● **Task description**: An acceptable answer contains each line of the material, unchanged.

● **Entries shown**:

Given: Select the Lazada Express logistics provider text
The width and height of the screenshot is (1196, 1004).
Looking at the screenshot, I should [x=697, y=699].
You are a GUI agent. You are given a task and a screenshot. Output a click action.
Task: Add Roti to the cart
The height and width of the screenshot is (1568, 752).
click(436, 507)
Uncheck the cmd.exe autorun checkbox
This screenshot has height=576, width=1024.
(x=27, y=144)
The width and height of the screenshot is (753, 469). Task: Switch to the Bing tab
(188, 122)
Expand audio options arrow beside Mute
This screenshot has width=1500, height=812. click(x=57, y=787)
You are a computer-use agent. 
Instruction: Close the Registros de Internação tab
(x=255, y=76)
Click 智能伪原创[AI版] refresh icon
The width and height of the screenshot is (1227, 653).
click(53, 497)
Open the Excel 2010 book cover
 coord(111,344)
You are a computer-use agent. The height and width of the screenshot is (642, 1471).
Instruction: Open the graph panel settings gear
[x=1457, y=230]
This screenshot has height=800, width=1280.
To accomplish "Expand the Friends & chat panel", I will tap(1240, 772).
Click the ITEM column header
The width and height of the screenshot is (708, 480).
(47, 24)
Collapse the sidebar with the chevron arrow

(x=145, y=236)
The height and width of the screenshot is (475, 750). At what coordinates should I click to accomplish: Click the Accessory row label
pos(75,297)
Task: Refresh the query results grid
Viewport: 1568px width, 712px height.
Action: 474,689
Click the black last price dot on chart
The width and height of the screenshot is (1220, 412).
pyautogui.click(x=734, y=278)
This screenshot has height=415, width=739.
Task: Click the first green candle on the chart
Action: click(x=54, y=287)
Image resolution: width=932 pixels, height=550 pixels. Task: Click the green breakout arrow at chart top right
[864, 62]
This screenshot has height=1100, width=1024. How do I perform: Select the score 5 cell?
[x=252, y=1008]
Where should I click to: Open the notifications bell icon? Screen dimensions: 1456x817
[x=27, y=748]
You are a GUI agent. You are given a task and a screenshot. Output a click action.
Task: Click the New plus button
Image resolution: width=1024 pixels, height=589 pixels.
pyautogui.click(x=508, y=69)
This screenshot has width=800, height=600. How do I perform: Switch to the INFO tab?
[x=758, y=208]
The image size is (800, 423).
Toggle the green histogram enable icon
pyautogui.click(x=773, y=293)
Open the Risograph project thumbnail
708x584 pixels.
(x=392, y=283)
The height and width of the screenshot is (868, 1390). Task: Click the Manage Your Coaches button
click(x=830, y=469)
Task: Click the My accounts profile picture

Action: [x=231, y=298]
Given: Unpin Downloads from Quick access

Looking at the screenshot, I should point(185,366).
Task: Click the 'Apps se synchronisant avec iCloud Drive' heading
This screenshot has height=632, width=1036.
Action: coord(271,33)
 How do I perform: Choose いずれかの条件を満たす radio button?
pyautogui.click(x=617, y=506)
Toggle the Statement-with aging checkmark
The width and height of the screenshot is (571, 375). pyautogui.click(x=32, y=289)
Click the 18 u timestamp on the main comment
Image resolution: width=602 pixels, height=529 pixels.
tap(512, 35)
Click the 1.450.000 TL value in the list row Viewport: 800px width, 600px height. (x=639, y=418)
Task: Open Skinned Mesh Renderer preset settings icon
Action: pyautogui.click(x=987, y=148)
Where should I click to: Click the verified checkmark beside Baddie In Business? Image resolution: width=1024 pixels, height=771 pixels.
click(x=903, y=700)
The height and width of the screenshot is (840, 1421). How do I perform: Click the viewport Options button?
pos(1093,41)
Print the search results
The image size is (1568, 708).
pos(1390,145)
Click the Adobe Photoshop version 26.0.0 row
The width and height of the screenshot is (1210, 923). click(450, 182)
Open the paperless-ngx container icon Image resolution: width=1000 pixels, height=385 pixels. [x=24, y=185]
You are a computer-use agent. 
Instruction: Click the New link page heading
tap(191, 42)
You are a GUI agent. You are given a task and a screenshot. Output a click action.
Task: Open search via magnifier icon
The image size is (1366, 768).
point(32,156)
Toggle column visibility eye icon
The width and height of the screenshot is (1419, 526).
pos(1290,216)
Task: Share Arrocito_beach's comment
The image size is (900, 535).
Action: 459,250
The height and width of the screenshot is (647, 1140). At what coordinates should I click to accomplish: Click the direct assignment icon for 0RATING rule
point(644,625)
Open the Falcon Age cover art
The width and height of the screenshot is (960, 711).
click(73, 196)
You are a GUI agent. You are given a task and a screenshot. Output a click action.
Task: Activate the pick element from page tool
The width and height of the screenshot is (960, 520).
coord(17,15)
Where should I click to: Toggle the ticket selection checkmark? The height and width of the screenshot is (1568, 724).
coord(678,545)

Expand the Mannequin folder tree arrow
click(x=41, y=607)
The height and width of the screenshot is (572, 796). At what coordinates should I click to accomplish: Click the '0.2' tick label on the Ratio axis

● **Exercise answer**:
Given: Select the Lazada Express logistics provider text
The width and height of the screenshot is (1196, 1004).
Looking at the screenshot, I should [x=697, y=699].
You are a GUI agent. You are given a task and a screenshot. Output a click action.
Task: Add Roti to the cart
The height and width of the screenshot is (1568, 752).
click(436, 507)
Uncheck the cmd.exe autorun checkbox
This screenshot has height=576, width=1024.
(x=27, y=144)
The width and height of the screenshot is (753, 469). Task: Switch to the Bing tab
(188, 122)
Expand audio options arrow beside Mute
This screenshot has width=1500, height=812. click(x=57, y=787)
You are a computer-use agent. 
Instruction: Close the Registros de Internação tab
(x=255, y=76)
Click 智能伪原创[AI版] refresh icon
The width and height of the screenshot is (1227, 653).
click(53, 497)
Open the Excel 2010 book cover
 coord(111,344)
You are a computer-use agent. The height and width of the screenshot is (642, 1471).
Instruction: Open the graph panel settings gear
[x=1457, y=230]
This screenshot has height=800, width=1280.
To accomplish "Expand the Friends & chat panel", I will tap(1240, 772).
Click the ITEM column header
The width and height of the screenshot is (708, 480).
(47, 24)
Collapse the sidebar with the chevron arrow

(x=145, y=236)
The height and width of the screenshot is (475, 750). At what coordinates should I click to accomplish: Click the Accessory row label
pos(75,297)
Task: Refresh the query results grid
Viewport: 1568px width, 712px height.
Action: 474,689
Click the black last price dot on chart
The width and height of the screenshot is (1220, 412).
pyautogui.click(x=734, y=278)
This screenshot has height=415, width=739.
Task: Click the first green candle on the chart
Action: click(x=54, y=287)
Image resolution: width=932 pixels, height=550 pixels. Task: Click the green breakout arrow at chart top right
[864, 62]
This screenshot has height=1100, width=1024. How do I perform: Select the score 5 cell?
[x=252, y=1008]
Where should I click to: Open the notifications bell icon? Screen dimensions: 1456x817
[x=27, y=748]
You are a GUI agent. You are given a task and a screenshot. Output a click action.
Task: Click the New plus button
Image resolution: width=1024 pixels, height=589 pixels.
pyautogui.click(x=508, y=69)
This screenshot has width=800, height=600. How do I perform: Switch to the INFO tab?
[x=758, y=208]
The image size is (800, 423).
Toggle the green histogram enable icon
pyautogui.click(x=773, y=293)
Open the Risograph project thumbnail
708x584 pixels.
(x=392, y=283)
The height and width of the screenshot is (868, 1390). Task: Click the Manage Your Coaches button
click(x=830, y=469)
Task: Click the My accounts profile picture

Action: [x=231, y=298]
Given: Unpin Downloads from Quick access

Looking at the screenshot, I should point(185,366).
Task: Click the 'Apps se synchronisant avec iCloud Drive' heading
This screenshot has height=632, width=1036.
Action: coord(271,33)
 How do I perform: Choose いずれかの条件を満たす radio button?
pyautogui.click(x=617, y=506)
Toggle the Statement-with aging checkmark
The width and height of the screenshot is (571, 375). pyautogui.click(x=32, y=289)
Click the 18 u timestamp on the main comment
Image resolution: width=602 pixels, height=529 pixels.
tap(512, 35)
Click the 1.450.000 TL value in the list row Viewport: 800px width, 600px height. (x=639, y=418)
Task: Open Skinned Mesh Renderer preset settings icon
Action: pyautogui.click(x=987, y=148)
Where should I click to: Click the verified checkmark beside Baddie In Business? Image resolution: width=1024 pixels, height=771 pixels.
click(x=903, y=700)
The height and width of the screenshot is (840, 1421). How do I perform: Click the viewport Options button?
pos(1093,41)
Print the search results
The image size is (1568, 708).
pos(1390,145)
Click the Adobe Photoshop version 26.0.0 row
The width and height of the screenshot is (1210, 923). click(450, 182)
Open the paperless-ngx container icon Image resolution: width=1000 pixels, height=385 pixels. [x=24, y=185]
You are a computer-use agent. 
Instruction: Click the New link page heading
tap(191, 42)
You are a GUI agent. You are given a task and a screenshot. Output a click action.
Task: Open search via magnifier icon
The image size is (1366, 768).
point(32,156)
Toggle column visibility eye icon
The width and height of the screenshot is (1419, 526).
pos(1290,216)
Task: Share Arrocito_beach's comment
The image size is (900, 535).
Action: 459,250
The height and width of the screenshot is (647, 1140). At what coordinates should I click to accomplish: Click the direct assignment icon for 0RATING rule
point(644,625)
Open the Falcon Age cover art
The width and height of the screenshot is (960, 711).
click(73, 196)
You are a GUI agent. You are given a task and a screenshot. Output a click action.
Task: Activate the pick element from page tool
The width and height of the screenshot is (960, 520).
coord(17,15)
Where should I click to: Toggle the ticket selection checkmark? The height and width of the screenshot is (1568, 724).
coord(678,545)

Expand the Mannequin folder tree arrow
click(x=41, y=607)
The height and width of the screenshot is (572, 796). At what coordinates should I click to accomplish: Click the '0.2' tick label on the Ratio axis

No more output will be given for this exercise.